---
name: "site-generation"
description: "End-to-end AI website generation pipeline. Single Claude Code prompt builds complete Vite+React+Tailwind sites from business data. Pre-research via APIs, media acquisition, brand extraction, visual inspection via GPT-4o, R2 upload, D1 status updates. Supports all business types: SaaS, portfolio, non-profit, restaurant, salon, medical, legal, retail, tech."
metadata:
  version: "1.0.0"
  updated: "2026-04-24"
  effort: "xhigh"
  model: "opus"
  context: "fork"
license: "Rutgers"
compatibility:
  claude-code: ">=2.0.0"
  agentskills: ">=1.0.0"
submodules:
  - research-pipeline.md
  - media-acquisition.md
  - build-prompts.md
  - quality-gates.md
  - domain-features.md
  - template-system.md
  - local-seo.md
---

# 15 -- Site Generation

Submodules: research-pipeline.md (API-driven business research, scraping, enrichment), media-acquisition.md (image/video/logo sourcing from 12+ APIs), build-prompts.md (master prompt + enhancement phases), quality-gates.md (tiered visual inspection, SEO audit, accessibility), domain-features.md (category-specific features for 18+ business types), template-system.md (Vite+React+Tailwind+shadcn/ui starter, customization patterns), local-seo.md (citation building, GBP sync, review generation, trust badges, local conversion tracking).

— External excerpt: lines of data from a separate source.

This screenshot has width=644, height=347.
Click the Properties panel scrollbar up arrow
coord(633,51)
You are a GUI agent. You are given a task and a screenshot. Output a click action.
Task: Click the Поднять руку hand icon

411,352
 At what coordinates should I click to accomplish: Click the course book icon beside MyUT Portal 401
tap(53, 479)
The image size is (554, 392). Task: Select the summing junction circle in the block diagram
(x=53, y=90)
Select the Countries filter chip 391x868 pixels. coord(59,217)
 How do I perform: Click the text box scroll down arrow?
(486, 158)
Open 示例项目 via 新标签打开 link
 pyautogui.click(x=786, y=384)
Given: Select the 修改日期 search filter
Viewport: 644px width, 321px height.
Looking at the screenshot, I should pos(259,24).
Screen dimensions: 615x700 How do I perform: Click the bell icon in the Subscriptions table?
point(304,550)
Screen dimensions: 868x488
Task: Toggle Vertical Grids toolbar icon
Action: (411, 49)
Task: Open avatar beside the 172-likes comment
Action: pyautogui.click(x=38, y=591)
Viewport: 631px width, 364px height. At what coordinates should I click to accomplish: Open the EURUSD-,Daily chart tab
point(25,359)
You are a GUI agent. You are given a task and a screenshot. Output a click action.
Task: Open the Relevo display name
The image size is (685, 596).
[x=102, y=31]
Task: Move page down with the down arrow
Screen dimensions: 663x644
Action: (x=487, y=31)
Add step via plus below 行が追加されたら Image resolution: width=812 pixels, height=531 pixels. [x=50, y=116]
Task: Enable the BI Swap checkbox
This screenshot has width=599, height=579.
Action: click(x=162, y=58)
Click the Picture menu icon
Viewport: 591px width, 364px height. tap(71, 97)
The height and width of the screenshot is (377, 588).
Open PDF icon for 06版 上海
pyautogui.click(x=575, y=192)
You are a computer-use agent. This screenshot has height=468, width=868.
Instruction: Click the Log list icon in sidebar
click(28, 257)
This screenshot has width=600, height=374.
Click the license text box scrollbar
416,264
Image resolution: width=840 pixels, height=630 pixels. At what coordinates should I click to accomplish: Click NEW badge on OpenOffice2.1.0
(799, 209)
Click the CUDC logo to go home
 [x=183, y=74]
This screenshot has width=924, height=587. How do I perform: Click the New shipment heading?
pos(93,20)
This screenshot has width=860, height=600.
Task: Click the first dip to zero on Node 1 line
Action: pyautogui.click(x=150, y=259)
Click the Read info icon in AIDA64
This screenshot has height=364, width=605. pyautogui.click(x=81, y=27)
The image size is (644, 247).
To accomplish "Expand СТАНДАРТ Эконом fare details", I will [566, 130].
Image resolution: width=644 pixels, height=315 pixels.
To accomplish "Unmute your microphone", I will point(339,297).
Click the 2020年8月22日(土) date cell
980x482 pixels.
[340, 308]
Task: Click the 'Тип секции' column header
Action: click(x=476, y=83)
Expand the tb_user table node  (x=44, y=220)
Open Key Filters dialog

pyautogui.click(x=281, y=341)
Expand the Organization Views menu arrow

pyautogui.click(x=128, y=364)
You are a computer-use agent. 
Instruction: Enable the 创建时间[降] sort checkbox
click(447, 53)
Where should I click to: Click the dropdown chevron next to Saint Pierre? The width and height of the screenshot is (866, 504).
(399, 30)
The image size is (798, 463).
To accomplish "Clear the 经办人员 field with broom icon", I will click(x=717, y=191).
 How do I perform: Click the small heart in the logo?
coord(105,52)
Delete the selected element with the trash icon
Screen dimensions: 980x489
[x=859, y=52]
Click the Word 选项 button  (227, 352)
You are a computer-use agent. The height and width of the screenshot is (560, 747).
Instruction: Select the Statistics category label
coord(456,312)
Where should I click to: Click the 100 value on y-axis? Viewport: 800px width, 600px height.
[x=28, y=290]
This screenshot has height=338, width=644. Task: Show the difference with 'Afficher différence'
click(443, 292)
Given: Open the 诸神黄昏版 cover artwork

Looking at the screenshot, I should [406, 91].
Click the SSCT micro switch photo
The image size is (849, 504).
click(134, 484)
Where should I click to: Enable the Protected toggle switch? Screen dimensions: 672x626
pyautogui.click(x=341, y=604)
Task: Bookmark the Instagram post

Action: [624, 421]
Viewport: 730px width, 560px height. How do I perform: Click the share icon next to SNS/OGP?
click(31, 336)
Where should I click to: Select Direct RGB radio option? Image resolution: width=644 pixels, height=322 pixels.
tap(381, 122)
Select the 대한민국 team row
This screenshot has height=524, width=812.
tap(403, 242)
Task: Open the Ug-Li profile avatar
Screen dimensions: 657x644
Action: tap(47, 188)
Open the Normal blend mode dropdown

## Dual-Template Architecture (***TWO REPOS — NEVER CONFUSE***)

| Template | Repo | Use Case | Stack |
|----------|------|----------|-------|
| **Local Business** | `megabytespace/template.projectsites.dev` | Restaurant, salon, medical, legal, fitness, contractor, retail, etc. | Vite+React+Tailwind+shadcn/ui, 15 local components, CSS var brand slots, conversion tracking |
| **SaaS** | `megabytespace/saas-starter` | SaaS products, APIs, dev tools, platforms | Hono+D1+Clerk+Stripe+Inngest+Resend on CF Workers, ESLint+Prettier |

**Template selection logic:** Container entrypoint checks `_form_data.json.category`. If category ∈ {restaurant,cafe,salon,spa,medical,dental,legal,fitness,automotive,construction,photography,real_estate,education,financial,retail,pet_services,wedding,church,nonprofit,government} → clone `template.projectsites.dev`. If category ∈ {saas,api,platform,devtool,marketplace} → clone `saas-starter`. Unknown → default to local business.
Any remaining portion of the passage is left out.